ENTRIES SUPPLIED:
--------
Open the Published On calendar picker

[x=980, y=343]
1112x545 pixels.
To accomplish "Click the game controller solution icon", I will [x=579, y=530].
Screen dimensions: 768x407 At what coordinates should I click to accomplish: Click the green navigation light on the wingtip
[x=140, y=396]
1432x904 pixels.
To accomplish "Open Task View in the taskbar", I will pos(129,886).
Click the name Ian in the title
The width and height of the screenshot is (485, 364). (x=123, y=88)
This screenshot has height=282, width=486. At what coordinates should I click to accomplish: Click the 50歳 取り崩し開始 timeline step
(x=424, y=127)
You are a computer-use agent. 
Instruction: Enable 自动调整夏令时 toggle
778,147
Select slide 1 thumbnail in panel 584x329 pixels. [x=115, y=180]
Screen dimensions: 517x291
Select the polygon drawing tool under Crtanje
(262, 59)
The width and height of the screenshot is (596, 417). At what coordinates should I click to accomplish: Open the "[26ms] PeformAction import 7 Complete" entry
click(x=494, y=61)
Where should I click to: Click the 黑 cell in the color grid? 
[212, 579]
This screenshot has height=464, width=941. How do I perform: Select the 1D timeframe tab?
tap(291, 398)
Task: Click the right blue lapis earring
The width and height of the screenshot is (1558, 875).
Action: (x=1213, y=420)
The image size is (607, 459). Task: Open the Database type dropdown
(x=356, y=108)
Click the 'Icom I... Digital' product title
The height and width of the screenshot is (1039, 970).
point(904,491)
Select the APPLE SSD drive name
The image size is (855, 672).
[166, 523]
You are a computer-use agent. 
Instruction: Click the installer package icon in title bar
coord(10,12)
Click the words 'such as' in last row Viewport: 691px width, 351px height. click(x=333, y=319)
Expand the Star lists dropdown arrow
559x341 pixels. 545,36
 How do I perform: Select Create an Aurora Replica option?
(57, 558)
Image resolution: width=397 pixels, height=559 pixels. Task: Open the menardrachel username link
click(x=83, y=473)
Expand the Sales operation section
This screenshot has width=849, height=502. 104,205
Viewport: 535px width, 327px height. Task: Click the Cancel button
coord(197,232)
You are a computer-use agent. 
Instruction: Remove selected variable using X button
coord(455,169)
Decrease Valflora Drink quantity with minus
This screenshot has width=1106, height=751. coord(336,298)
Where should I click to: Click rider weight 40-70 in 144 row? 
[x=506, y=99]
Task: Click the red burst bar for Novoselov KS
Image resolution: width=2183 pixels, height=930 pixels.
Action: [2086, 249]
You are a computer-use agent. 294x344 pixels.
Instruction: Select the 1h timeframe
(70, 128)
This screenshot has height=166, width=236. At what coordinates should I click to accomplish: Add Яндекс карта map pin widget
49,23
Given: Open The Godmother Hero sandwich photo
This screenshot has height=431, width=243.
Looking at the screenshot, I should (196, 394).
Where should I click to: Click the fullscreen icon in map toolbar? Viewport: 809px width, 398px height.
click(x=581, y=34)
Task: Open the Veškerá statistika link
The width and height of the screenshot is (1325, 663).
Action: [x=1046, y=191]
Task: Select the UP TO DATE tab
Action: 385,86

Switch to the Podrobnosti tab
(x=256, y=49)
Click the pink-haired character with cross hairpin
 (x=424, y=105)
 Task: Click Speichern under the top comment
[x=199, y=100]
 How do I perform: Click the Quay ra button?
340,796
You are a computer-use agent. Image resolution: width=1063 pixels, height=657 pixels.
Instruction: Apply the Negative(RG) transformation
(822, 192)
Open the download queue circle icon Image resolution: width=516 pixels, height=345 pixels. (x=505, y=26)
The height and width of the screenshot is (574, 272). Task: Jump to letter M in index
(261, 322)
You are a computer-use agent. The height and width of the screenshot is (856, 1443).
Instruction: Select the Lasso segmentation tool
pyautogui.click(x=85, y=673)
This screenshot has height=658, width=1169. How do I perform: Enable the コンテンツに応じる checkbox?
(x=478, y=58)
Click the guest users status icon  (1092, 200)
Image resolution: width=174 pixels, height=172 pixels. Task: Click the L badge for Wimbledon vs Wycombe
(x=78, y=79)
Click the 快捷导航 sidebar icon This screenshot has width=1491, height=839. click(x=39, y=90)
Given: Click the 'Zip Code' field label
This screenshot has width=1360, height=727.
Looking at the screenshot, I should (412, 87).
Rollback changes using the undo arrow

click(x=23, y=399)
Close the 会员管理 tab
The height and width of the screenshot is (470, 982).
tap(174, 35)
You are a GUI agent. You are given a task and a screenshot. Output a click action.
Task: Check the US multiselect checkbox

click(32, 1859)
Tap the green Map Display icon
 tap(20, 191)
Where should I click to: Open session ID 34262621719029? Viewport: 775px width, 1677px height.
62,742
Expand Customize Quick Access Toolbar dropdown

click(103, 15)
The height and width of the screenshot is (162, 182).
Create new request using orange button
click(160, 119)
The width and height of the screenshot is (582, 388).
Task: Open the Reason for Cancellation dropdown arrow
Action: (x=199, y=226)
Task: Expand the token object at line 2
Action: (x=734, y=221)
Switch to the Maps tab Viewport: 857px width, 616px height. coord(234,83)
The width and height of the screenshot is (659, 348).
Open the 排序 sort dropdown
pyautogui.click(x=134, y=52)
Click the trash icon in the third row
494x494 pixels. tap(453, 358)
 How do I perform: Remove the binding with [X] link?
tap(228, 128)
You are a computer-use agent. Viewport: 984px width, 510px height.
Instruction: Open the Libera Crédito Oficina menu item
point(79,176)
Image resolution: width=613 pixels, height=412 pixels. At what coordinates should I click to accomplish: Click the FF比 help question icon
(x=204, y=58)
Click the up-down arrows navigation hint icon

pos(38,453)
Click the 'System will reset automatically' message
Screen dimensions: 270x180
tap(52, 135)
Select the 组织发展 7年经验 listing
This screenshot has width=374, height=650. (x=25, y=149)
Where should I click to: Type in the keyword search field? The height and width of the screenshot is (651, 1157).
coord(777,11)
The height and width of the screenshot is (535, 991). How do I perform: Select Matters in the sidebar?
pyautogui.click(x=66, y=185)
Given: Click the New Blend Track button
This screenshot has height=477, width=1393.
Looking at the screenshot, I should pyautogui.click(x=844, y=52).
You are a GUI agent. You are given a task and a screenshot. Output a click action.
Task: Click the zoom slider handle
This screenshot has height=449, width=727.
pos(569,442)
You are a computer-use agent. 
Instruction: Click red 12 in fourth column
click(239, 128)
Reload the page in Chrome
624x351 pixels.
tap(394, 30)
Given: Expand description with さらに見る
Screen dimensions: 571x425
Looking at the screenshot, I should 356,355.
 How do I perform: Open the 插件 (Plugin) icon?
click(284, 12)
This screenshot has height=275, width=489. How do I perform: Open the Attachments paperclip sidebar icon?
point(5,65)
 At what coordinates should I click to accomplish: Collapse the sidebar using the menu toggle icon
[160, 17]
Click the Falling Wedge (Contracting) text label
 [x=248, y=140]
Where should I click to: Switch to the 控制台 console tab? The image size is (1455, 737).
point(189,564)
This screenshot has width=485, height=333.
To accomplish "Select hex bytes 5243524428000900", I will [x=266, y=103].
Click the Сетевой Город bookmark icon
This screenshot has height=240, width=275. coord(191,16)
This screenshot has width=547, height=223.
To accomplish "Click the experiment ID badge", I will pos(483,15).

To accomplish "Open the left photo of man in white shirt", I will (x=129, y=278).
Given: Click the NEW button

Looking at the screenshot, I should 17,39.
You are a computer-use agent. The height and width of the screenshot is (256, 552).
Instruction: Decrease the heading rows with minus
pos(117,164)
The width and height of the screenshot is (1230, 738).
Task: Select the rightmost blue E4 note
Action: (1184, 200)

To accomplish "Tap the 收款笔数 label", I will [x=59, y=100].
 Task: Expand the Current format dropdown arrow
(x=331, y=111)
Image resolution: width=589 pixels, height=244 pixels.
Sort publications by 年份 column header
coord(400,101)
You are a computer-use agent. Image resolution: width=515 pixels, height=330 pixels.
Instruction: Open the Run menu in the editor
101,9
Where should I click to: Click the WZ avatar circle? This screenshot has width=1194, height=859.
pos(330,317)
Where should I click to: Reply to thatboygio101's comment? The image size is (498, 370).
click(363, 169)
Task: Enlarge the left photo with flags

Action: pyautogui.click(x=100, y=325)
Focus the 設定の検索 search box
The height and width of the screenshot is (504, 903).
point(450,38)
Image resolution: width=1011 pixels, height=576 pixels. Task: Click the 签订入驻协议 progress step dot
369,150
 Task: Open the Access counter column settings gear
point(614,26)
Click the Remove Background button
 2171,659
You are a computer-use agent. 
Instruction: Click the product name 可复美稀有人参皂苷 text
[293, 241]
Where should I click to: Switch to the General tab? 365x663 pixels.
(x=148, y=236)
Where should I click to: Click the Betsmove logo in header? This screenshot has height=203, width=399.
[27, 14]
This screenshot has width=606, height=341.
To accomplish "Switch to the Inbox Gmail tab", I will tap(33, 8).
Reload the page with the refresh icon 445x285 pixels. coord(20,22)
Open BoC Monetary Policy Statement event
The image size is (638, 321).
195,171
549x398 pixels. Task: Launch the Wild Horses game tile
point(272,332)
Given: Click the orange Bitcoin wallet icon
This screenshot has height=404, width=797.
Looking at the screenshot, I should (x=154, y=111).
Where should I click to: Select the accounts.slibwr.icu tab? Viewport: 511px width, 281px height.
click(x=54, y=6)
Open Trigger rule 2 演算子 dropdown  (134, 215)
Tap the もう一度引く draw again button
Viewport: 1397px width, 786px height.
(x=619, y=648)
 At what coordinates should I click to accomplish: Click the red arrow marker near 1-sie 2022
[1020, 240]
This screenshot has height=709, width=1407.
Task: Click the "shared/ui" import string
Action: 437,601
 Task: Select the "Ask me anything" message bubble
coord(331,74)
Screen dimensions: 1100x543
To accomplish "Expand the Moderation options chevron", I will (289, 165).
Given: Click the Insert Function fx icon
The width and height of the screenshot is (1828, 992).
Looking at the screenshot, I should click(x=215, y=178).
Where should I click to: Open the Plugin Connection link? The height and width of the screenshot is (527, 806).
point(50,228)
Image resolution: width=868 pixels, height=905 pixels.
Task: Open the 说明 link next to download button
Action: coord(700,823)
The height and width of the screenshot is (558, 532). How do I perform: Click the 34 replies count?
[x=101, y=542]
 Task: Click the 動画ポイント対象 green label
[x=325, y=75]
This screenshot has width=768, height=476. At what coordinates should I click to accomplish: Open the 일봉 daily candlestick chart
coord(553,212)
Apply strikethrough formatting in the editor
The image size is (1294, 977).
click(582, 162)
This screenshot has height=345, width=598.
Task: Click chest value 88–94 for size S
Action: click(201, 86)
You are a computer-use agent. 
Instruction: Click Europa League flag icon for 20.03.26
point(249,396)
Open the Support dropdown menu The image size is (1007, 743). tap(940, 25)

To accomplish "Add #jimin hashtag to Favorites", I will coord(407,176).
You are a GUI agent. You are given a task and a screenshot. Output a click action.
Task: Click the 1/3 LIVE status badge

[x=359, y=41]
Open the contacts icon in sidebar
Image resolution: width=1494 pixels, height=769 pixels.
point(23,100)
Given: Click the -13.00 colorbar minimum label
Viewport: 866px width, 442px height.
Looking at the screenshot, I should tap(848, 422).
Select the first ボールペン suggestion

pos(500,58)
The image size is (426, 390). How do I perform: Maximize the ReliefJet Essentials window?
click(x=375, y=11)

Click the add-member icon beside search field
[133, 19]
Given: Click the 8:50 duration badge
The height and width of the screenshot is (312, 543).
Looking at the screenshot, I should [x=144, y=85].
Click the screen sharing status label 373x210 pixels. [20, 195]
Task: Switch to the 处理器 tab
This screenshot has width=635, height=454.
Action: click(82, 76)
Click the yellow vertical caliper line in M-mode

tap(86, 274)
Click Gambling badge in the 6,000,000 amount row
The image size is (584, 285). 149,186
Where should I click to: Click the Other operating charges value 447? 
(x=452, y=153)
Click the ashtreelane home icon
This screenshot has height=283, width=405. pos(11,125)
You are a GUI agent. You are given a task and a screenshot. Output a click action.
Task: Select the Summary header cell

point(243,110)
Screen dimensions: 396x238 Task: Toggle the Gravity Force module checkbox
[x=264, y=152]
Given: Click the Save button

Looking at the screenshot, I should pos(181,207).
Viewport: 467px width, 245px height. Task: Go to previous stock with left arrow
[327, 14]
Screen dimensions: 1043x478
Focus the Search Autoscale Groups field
--------
YOUR OBJECTIVE: As the answer, set down only the lines from the data above between the one holding "Given: Expand description with さらに見る" and the one holding "This screenshot has width=485, height=333.", inclusive, exactly as they read.

FINISHED EXERCISE:
Given: Expand description with さらに見る
Screen dimensions: 571x425
Looking at the screenshot, I should 356,355.
 How do I perform: Open the 插件 (Plugin) icon?
click(284, 12)
This screenshot has height=275, width=489. How do I perform: Open the Attachments paperclip sidebar icon?
point(5,65)
 At what coordinates should I click to accomplish: Collapse the sidebar using the menu toggle icon
[160, 17]
Click the Falling Wedge (Contracting) text label
 [x=248, y=140]
Where should I click to: Switch to the 控制台 console tab? The image size is (1455, 737).
point(189,564)
This screenshot has width=485, height=333.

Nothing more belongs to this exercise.